What you are asked to do: Until you reach the line containing "Click the Cancel X icon", reproduce each line of the listing exactly, please, and include that line as well.

Information given:
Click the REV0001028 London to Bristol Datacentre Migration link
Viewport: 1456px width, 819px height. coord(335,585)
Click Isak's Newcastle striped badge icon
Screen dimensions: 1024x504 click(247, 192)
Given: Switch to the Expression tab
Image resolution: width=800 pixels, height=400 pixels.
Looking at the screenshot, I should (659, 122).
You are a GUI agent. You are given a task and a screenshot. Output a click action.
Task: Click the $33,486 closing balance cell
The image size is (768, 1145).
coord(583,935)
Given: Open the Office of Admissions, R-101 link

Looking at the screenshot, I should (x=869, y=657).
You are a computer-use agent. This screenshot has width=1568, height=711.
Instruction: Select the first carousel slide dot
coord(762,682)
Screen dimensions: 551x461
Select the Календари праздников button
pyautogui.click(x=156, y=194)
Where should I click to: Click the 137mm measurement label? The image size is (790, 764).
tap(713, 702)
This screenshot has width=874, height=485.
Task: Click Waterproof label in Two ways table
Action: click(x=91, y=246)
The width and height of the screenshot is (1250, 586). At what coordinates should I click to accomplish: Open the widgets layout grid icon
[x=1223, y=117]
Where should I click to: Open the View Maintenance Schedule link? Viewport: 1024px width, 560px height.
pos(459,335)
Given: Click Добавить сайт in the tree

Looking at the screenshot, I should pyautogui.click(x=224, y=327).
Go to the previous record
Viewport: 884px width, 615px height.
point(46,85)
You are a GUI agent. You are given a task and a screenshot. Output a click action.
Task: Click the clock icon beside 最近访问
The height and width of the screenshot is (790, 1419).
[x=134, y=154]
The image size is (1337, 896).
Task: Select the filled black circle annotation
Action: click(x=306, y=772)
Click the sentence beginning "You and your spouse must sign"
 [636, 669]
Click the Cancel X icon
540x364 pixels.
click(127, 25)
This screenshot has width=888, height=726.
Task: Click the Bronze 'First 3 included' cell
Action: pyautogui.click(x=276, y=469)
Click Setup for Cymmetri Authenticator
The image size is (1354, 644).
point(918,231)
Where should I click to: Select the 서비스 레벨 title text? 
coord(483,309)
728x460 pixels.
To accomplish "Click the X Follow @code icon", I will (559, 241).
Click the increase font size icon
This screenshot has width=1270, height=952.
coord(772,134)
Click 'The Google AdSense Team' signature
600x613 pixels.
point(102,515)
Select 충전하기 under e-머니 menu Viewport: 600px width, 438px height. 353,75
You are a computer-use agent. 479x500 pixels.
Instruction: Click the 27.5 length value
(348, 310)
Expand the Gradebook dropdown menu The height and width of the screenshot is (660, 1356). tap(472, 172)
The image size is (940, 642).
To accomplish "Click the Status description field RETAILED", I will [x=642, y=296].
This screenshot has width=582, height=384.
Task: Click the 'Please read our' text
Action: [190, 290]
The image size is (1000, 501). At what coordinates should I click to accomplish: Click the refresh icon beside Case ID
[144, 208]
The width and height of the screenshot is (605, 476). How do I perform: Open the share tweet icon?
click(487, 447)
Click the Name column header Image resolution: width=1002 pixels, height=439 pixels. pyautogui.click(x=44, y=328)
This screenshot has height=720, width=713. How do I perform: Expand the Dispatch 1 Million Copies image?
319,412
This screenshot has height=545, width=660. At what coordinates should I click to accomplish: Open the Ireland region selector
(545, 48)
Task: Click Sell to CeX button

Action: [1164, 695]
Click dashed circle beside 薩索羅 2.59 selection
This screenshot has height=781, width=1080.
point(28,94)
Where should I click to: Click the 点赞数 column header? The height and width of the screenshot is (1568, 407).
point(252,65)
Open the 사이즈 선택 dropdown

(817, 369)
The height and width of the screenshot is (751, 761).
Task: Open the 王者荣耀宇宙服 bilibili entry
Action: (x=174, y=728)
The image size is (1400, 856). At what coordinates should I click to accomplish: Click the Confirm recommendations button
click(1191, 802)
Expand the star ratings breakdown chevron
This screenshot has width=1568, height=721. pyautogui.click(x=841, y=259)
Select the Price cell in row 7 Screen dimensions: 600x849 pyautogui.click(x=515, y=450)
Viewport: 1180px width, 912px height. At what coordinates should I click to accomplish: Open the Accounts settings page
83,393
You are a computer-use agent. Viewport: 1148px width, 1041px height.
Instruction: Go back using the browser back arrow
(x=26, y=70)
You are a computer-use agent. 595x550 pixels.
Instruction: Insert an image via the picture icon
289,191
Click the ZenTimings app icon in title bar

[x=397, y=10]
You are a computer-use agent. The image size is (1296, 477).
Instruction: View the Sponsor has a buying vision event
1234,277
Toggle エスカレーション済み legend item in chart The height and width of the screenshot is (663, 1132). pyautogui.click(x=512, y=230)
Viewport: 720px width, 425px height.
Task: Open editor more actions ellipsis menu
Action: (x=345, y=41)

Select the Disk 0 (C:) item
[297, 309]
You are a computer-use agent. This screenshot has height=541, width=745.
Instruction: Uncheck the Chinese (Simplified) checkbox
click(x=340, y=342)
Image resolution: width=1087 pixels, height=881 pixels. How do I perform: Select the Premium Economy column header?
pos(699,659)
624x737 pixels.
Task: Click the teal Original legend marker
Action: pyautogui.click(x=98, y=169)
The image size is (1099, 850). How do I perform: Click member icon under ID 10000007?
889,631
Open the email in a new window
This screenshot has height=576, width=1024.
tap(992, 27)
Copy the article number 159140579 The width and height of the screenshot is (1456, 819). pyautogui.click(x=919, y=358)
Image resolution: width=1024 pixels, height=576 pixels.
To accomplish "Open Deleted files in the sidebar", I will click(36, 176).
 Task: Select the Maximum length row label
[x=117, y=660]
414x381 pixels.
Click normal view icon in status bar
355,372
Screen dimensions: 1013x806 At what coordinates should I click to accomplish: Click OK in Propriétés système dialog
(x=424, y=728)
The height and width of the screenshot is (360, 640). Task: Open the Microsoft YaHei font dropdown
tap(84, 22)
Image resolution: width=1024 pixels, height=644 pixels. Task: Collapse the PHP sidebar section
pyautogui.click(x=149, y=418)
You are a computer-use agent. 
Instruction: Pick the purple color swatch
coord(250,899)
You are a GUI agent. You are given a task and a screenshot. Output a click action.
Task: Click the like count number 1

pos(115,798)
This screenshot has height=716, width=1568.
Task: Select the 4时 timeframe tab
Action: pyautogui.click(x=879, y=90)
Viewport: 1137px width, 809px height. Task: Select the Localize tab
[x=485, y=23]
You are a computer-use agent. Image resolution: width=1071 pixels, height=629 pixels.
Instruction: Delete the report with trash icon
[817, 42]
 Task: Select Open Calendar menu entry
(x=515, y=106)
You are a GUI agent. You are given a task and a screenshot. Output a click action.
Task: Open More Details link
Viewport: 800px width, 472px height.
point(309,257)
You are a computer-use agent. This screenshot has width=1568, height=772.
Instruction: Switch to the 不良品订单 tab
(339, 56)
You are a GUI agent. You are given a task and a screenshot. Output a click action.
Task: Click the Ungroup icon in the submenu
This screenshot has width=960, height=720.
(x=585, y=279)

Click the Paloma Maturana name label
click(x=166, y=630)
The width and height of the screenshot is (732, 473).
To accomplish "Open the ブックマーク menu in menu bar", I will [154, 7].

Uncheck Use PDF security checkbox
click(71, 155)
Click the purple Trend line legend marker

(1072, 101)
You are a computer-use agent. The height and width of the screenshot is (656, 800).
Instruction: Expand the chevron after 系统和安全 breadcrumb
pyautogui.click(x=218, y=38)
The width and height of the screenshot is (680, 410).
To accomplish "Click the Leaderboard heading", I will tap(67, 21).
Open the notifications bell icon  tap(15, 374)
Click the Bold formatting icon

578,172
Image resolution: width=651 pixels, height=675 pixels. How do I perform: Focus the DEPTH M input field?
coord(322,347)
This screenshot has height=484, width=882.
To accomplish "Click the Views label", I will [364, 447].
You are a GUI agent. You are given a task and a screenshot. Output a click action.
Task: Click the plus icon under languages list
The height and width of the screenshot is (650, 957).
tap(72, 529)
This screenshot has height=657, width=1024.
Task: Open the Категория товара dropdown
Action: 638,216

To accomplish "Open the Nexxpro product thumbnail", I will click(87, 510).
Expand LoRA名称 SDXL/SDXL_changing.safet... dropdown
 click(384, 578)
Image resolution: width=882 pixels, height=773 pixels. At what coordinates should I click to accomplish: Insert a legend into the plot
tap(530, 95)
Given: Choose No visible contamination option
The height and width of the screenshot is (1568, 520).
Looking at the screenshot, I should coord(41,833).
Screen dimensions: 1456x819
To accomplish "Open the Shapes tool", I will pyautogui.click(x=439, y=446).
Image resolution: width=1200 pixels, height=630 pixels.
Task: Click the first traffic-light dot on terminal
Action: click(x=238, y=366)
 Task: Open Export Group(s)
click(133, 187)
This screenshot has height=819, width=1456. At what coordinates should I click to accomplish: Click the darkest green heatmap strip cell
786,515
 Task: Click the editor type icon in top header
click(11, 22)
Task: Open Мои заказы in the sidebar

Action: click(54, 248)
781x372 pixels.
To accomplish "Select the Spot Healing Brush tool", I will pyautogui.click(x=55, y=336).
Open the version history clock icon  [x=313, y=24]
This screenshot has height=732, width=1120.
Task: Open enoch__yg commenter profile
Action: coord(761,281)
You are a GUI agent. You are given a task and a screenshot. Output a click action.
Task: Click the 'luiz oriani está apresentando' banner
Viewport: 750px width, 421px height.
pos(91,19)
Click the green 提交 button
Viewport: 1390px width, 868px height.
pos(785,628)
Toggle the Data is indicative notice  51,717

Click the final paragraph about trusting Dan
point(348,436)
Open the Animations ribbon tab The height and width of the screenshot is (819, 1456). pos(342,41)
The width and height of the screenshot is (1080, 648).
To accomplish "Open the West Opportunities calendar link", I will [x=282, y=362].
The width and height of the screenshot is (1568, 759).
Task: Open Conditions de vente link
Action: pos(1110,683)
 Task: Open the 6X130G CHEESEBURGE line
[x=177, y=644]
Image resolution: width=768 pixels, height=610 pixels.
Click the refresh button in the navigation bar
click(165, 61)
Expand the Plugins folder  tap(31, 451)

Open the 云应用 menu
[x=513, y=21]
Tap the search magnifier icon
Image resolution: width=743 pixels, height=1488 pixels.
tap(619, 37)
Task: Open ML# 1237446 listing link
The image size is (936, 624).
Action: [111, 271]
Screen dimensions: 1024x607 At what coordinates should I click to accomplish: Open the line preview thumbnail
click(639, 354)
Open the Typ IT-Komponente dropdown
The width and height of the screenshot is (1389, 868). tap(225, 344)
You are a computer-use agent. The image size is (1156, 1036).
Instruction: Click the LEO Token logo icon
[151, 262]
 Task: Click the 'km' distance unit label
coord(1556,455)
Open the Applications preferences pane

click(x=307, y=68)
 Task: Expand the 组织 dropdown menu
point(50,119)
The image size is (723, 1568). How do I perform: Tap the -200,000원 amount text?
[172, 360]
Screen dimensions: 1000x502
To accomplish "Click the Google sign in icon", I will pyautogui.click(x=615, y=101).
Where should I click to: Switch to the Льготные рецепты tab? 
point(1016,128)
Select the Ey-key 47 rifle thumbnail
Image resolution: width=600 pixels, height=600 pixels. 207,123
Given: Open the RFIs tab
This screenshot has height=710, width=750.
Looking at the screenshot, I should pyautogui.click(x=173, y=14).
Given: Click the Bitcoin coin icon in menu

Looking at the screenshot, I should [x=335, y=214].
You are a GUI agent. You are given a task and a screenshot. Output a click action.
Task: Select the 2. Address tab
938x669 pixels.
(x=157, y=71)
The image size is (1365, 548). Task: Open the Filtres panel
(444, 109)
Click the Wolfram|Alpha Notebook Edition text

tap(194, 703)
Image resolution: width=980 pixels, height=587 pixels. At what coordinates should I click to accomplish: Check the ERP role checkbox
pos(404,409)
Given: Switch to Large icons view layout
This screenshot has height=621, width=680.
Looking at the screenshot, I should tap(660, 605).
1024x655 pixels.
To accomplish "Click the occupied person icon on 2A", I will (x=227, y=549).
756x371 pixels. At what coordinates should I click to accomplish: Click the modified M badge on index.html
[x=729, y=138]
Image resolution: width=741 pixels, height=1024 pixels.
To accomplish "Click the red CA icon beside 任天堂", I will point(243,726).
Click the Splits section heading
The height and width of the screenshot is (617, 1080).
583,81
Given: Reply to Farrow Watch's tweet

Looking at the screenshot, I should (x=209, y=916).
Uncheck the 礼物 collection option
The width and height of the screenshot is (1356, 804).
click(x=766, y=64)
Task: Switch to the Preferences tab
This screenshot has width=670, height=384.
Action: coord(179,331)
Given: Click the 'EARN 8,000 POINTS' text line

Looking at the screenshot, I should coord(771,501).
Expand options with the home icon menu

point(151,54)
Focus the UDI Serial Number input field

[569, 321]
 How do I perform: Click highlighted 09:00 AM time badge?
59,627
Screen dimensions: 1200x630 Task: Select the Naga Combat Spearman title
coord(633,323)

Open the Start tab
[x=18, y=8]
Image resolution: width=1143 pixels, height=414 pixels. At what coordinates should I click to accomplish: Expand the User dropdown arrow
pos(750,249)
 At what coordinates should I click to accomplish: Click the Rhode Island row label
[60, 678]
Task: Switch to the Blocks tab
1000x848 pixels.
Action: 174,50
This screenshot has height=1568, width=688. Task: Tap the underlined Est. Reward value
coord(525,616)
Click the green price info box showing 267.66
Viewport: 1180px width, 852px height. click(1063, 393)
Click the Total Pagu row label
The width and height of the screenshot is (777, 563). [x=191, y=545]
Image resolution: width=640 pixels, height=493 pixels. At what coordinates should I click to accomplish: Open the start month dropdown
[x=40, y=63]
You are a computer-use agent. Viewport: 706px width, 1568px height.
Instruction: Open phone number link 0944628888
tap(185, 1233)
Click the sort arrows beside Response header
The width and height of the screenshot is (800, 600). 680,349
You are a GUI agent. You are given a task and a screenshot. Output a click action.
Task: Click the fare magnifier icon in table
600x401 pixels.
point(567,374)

Solution to this problem:
Click the REV0001028 London to Bristol Datacentre Migration link
Viewport: 1456px width, 819px height. coord(335,585)
Click Isak's Newcastle striped badge icon
Screen dimensions: 1024x504 click(247, 192)
Given: Switch to the Expression tab
Image resolution: width=800 pixels, height=400 pixels.
Looking at the screenshot, I should (659, 122).
You are a GUI agent. You are given a task and a screenshot. Output a click action.
Task: Click the $33,486 closing balance cell
The image size is (768, 1145).
coord(583,935)
Given: Open the Office of Admissions, R-101 link

Looking at the screenshot, I should (x=869, y=657).
You are a computer-use agent. This screenshot has width=1568, height=711.
Instruction: Select the first carousel slide dot
coord(762,682)
Screen dimensions: 551x461
Select the Календари праздников button
pyautogui.click(x=156, y=194)
Where should I click to: Click the 137mm measurement label? The image size is (790, 764).
tap(713, 702)
This screenshot has width=874, height=485.
Task: Click Waterproof label in Two ways table
Action: click(x=91, y=246)
The width and height of the screenshot is (1250, 586). At what coordinates should I click to accomplish: Open the widgets layout grid icon
[x=1223, y=117]
Where should I click to: Open the View Maintenance Schedule link? Viewport: 1024px width, 560px height.
pos(459,335)
Given: Click Добавить сайт in the tree

Looking at the screenshot, I should pyautogui.click(x=224, y=327).
Go to the previous record
Viewport: 884px width, 615px height.
point(46,85)
You are a GUI agent. You are given a task and a screenshot. Output a click action.
Task: Click the clock icon beside 最近访问
The height and width of the screenshot is (790, 1419).
[x=134, y=154]
The image size is (1337, 896).
Task: Select the filled black circle annotation
Action: click(x=306, y=772)
Click the sentence beginning "You and your spouse must sign"
 [636, 669]
Click the Cancel X icon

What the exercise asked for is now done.